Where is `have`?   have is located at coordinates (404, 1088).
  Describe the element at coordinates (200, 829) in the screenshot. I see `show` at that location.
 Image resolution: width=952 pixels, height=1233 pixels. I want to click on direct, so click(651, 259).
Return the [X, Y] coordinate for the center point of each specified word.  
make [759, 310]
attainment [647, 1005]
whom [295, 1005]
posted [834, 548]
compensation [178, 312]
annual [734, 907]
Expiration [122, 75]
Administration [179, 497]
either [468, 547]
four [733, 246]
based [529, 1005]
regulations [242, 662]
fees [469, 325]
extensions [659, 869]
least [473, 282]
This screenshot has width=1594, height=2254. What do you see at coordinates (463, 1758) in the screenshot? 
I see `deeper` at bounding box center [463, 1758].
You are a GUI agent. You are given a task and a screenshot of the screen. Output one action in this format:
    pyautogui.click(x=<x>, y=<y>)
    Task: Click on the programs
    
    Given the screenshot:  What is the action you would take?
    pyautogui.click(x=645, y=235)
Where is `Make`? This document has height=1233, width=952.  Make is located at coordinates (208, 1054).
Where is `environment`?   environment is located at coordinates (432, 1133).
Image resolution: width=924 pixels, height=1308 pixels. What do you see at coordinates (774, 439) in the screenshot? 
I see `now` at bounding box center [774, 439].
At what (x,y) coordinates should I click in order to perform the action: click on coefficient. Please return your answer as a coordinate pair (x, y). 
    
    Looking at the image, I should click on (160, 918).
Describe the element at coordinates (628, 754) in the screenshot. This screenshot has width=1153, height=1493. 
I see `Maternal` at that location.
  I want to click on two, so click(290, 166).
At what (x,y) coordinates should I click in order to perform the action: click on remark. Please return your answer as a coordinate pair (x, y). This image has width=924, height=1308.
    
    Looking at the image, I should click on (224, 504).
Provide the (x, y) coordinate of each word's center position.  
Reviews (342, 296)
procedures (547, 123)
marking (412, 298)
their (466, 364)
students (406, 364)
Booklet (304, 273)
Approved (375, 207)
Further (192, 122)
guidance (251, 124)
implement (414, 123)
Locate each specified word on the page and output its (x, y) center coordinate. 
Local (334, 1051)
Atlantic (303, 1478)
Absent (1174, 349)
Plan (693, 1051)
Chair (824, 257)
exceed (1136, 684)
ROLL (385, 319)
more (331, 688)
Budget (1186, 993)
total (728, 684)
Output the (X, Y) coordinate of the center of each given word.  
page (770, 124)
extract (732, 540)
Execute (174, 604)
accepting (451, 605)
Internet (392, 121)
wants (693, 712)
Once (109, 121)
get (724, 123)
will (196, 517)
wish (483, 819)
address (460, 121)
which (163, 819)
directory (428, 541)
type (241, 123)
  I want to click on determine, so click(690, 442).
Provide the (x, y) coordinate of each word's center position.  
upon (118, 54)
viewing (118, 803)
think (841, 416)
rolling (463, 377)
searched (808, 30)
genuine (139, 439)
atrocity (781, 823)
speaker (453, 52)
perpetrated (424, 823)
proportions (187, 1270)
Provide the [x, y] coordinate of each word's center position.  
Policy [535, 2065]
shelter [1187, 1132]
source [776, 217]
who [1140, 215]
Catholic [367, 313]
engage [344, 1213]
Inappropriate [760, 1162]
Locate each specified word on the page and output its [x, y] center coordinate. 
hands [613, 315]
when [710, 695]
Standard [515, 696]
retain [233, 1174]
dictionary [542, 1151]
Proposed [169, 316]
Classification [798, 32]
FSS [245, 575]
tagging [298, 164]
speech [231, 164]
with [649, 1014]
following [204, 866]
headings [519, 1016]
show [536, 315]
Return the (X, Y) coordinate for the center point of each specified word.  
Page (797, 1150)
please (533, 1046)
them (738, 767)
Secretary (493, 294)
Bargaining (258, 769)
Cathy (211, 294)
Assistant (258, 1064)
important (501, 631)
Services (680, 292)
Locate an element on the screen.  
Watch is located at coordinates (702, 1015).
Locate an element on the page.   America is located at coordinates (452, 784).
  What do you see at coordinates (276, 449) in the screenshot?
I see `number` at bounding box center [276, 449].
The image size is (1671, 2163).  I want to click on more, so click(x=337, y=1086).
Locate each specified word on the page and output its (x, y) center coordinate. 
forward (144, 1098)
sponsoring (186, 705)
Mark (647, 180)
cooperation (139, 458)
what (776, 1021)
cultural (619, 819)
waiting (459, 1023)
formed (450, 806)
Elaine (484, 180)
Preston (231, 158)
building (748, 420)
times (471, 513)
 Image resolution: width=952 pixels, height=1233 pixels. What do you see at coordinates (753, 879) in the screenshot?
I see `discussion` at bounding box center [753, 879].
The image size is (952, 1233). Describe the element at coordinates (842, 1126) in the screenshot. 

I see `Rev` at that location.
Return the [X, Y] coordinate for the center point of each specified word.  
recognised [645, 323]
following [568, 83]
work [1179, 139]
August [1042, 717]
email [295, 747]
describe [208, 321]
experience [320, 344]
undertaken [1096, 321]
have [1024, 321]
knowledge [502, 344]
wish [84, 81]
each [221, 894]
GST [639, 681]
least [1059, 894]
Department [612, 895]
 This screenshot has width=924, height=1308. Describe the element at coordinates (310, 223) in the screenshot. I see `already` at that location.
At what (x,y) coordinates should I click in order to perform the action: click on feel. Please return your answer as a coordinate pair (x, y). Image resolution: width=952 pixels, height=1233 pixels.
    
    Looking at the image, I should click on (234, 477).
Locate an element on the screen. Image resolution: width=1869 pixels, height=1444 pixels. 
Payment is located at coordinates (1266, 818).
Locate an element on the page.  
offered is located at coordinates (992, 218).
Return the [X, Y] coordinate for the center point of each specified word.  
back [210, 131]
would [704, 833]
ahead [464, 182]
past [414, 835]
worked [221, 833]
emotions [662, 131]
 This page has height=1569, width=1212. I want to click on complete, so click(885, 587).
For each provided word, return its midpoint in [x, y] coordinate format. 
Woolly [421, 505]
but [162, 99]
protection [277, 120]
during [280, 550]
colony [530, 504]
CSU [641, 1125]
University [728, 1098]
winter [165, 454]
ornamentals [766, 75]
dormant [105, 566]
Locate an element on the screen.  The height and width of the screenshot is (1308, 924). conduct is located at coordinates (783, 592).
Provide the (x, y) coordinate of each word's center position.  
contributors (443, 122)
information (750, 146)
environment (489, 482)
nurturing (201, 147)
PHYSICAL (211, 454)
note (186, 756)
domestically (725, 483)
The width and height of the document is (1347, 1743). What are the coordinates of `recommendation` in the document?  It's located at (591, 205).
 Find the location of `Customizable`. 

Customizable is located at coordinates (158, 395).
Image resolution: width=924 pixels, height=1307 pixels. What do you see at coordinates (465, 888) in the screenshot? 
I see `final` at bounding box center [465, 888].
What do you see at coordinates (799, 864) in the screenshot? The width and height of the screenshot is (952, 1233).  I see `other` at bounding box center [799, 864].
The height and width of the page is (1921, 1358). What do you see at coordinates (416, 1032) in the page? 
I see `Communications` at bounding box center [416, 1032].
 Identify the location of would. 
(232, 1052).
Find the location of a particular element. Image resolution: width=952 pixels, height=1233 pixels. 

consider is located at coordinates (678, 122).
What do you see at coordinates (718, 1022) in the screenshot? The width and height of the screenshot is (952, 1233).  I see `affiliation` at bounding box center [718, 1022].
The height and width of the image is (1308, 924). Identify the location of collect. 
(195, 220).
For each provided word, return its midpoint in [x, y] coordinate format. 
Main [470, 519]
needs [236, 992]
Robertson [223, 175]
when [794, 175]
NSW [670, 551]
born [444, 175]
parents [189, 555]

***

INSTRUCTION: Reproduce, unchanged, the lines of the material between the line holding "compensation [178, 312]" and the line holding "center [463, 1758].", inclusive.

PROBLEM SOLUTION:
compensation [178, 312]
annual [734, 907]
Expiration [122, 75]
Administration [179, 497]
either [468, 547]
four [733, 246]
based [529, 1005]
regulations [242, 662]
fees [469, 325]
extensions [659, 869]
least [473, 282]
This screenshot has width=1594, height=2254. What do you see at coordinates (463, 1758) in the screenshot? 
I see `deeper` at bounding box center [463, 1758].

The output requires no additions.